[Dataset items]
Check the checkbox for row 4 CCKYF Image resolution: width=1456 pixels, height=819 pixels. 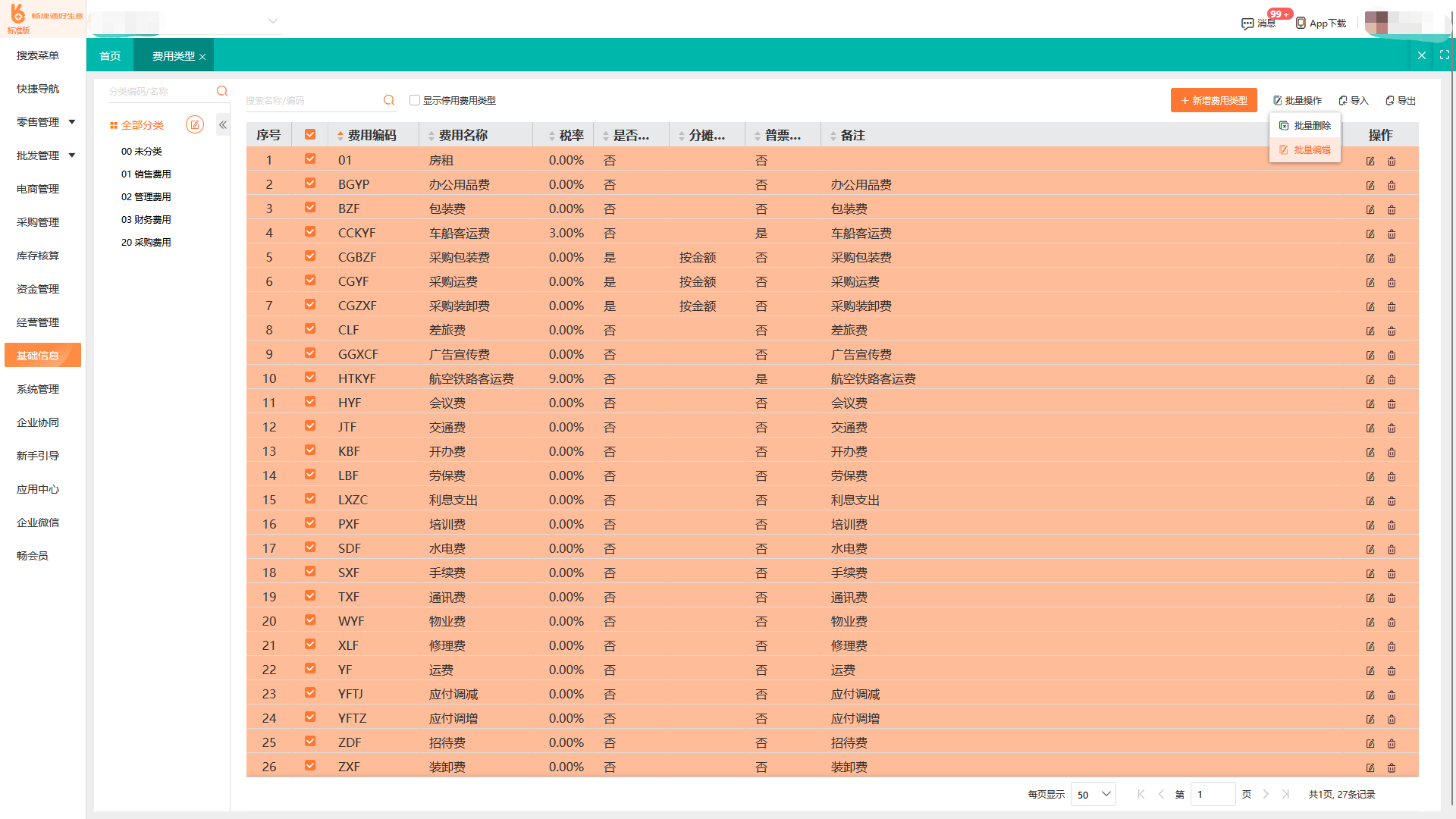311,232
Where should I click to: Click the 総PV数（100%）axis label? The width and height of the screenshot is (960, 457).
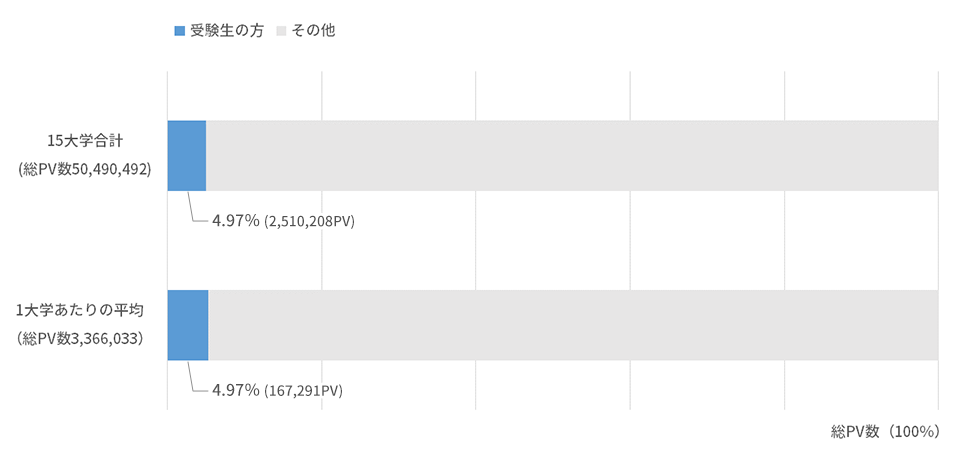pos(885,431)
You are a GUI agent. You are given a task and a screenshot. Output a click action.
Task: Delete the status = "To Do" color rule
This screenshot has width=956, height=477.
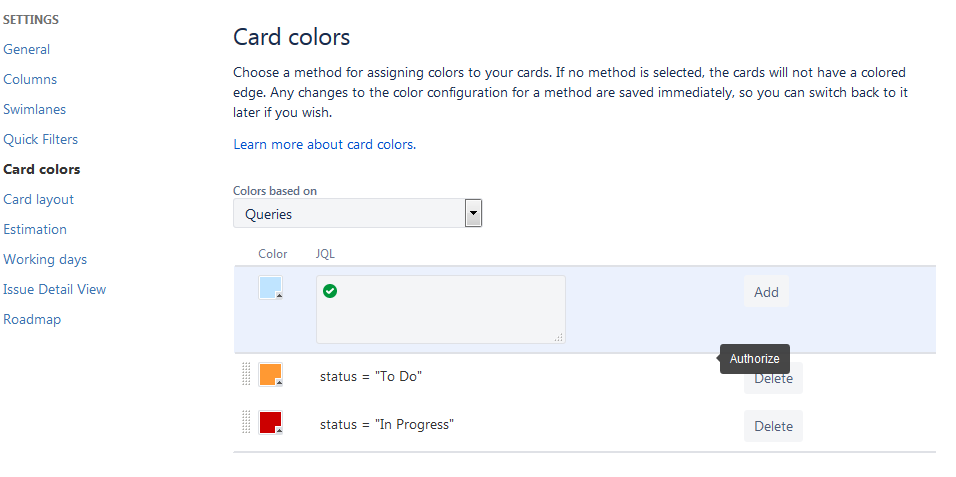coord(773,380)
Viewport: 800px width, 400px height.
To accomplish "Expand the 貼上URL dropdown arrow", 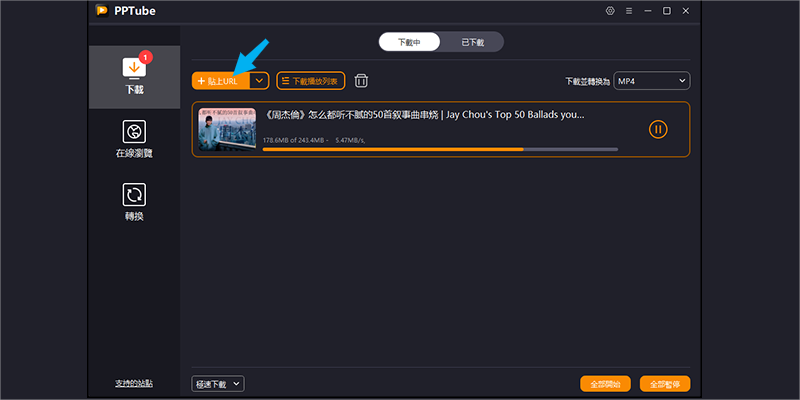I will [260, 81].
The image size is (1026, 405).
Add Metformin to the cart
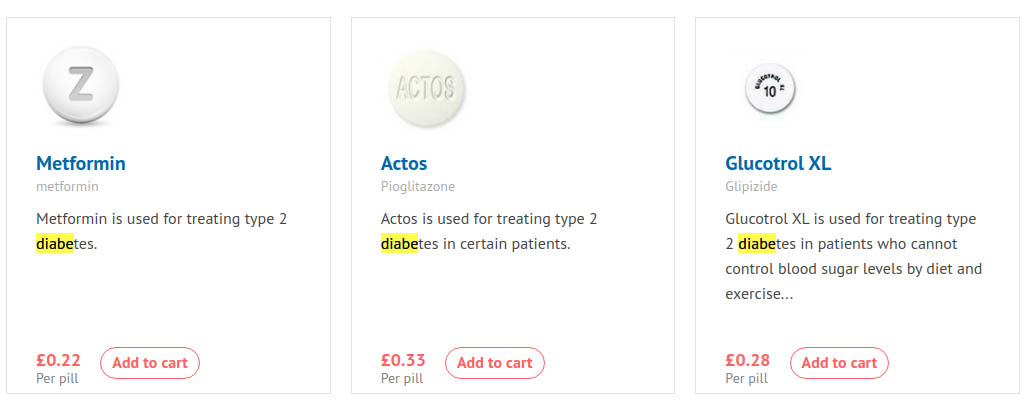click(150, 363)
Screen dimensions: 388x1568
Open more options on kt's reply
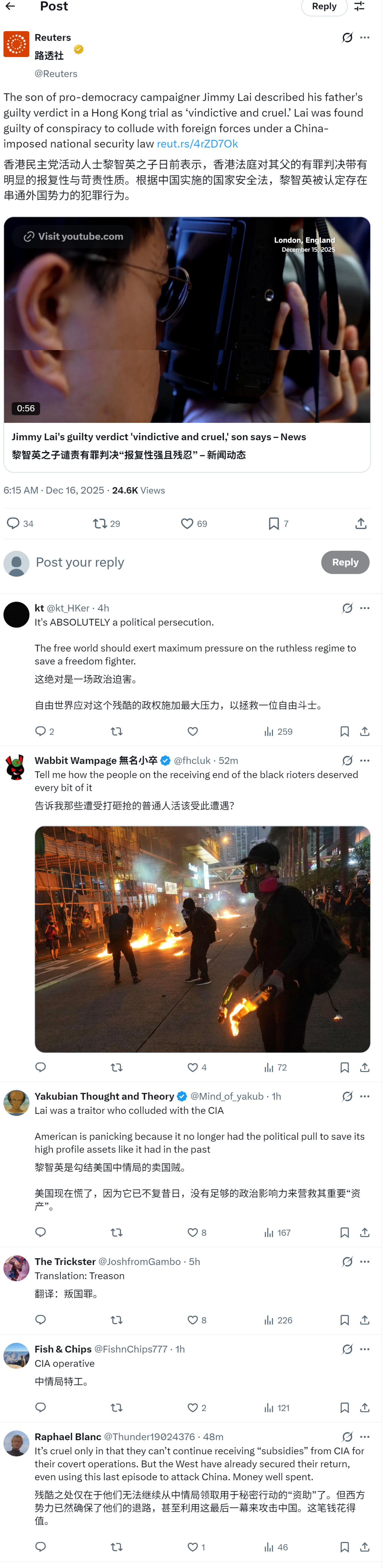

What the task requires:
The response must restate exactly the lines from the one containing "Screen dimensions: 388x1568" through the end of the records above and must leave out all pictures.

Response box:
Screen dimensions: 388x1568
Open more options on kt's reply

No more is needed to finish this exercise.